When we consult the Victoria tide table on 24th April (Fig 5.27) we see that our target time is between a low tide at 1412hrs 0.7m and the following high tide at 2030hrs 5.3m. We can calculate the tidal range between low and high tide as 5.3m – 0.7m = 4.6m.

Fig 5.28 – Tidal range information for Victoria.

When we compare our tidal range of 4.6m on the 24th April with the Mean Ranges box (Fig 5.28) on the Victoria Tidal Curve page we can see that we are close to the Spring Tide Mean Ranges (MHWS). This means that in this example we can use the continuous red mean springs curved line on the tidal curve graph rather than the dashed blue neaps line.

Step 2 – Marking up the Tidal Curve
Fig 5.29 – The tidal curve is marked up with information from the tide tables. ‘A’ the height of HW, ‘B’ the height of low water and ‘C’ the time of HW.

Now we mark the Tide Table heights of High and Low water for the 24th April on the High water (‘A’) and Low water (‘B’) axes on the Victoria tidal curve (Fig 5.29) and draw a straight line between them. To help avoid errors, its worth while inspecting the scale of the High and Low water axes as different curves often have different increments on the scales.

If you look at the time axes on the bottom of the curve you will see that the high water box is below the highest point of the graph with an hour difference on each side of the HW time box (Fig 5.29 ‘C’). The boxes to the left of the HW time box represent hours before High Water and the boxes to the right, hours after High water. The flood and ebb is visually presented in the shape of the tidal curve above the boxes.

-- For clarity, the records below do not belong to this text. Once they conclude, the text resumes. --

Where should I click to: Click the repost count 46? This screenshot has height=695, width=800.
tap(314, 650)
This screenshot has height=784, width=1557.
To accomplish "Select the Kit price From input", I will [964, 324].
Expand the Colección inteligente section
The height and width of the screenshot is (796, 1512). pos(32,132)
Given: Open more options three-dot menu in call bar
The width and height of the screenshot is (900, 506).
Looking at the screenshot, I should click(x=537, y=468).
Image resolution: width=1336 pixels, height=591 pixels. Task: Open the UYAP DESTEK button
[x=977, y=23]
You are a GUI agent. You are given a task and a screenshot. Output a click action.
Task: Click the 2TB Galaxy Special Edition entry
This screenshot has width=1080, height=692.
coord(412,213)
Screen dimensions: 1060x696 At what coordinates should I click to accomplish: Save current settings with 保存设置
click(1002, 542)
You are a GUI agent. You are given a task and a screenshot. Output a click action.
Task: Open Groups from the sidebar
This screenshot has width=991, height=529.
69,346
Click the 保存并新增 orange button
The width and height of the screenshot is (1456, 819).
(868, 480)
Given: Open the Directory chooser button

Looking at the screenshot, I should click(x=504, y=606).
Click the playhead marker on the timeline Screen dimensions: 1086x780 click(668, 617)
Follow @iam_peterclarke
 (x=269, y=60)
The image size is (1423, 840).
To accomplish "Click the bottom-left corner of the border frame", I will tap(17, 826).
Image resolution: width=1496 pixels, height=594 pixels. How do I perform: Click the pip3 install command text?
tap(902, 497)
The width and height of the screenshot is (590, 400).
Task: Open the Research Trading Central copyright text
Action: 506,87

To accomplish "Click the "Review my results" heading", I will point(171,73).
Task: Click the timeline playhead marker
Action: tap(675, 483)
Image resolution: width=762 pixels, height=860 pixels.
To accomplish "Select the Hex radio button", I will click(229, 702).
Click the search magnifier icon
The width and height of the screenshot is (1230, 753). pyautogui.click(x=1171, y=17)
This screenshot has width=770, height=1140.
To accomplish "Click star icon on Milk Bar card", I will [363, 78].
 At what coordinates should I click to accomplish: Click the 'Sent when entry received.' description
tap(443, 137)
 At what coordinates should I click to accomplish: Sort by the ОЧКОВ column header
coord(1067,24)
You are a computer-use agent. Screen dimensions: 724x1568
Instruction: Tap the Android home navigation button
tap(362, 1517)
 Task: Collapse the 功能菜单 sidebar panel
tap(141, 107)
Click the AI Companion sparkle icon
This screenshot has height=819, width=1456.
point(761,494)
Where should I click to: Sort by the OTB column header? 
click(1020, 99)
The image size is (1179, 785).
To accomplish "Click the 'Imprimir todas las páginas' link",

The HW box is our reference point for using this graph and can fill in the time of High Water (2030hrs) from our tide tables on 24th April. We can also enter the time of Low Water from the tide tables in the box on the tidal curve time bar. To avoid mistakes it is worth double checking that the time we enter in the HW box is the nearest High-water to our target time in the question, 1829hrs NP and

In this case our target time 1829hrs precedes the High Water time at 2030hrs and therefore interested in filling in the boxes to the left of the HW box.

Step 3 – Entering the Time on the Tidal Curve
Fig 5.30 – The tidal curve time bar. The time of HW is entered from Tide Tables. ‘A’ 6 subdivision indicating 10 minute intervals. ‘B’ the height of tide time 1829 UT , ie the Height of Tide we are looking for.

We have entered 2030 NP into the HW box of the tidal curve time bar and can now work towards the left progressively taking 1 hour off at a time (Fig 5.30). As we fill the values of the time bar, it becomes easier to visualise what is happening with water level in relation to time.

With 1412UT entered as the time of LW and 2030UT entered as the time if HW it is easy to see how time progresses from left to right. So the boxes should have a range from LW 1412 UT through HW at 2030 UT. We don’t worry too much if the LW time (1412 UT) isn’t exactly 1 hour from the next -5HW box, as it rarely does.

You will notice that there are little division marks along the time axis, and between each hour there are 6 sub divisions (Fig 5.30 ‘A’). Each of these subdivision represent 10 minutes of time. We can now identify and mark our target time (1829 NP) along the axis that we want to determine the height of water for (Fig 5.30 ‘B’).

Step 4 – Reading the Tidal Curve
Fig 5.31 – We can determine the height of tide at any time within the tidal cycle indicated in the time bar.

To find our height of tide for 1829hrs we draw a vertical line upwards from our target time (1829hrs) to the red solid line of the tidal curve (Springs), then horizontally ‘B’ to meet our tidal range line drawn earlier and up or down towards the scale on tidal range scale bar ‘C’. Its best to use the side of the plotter to get all the lines straight and parallel.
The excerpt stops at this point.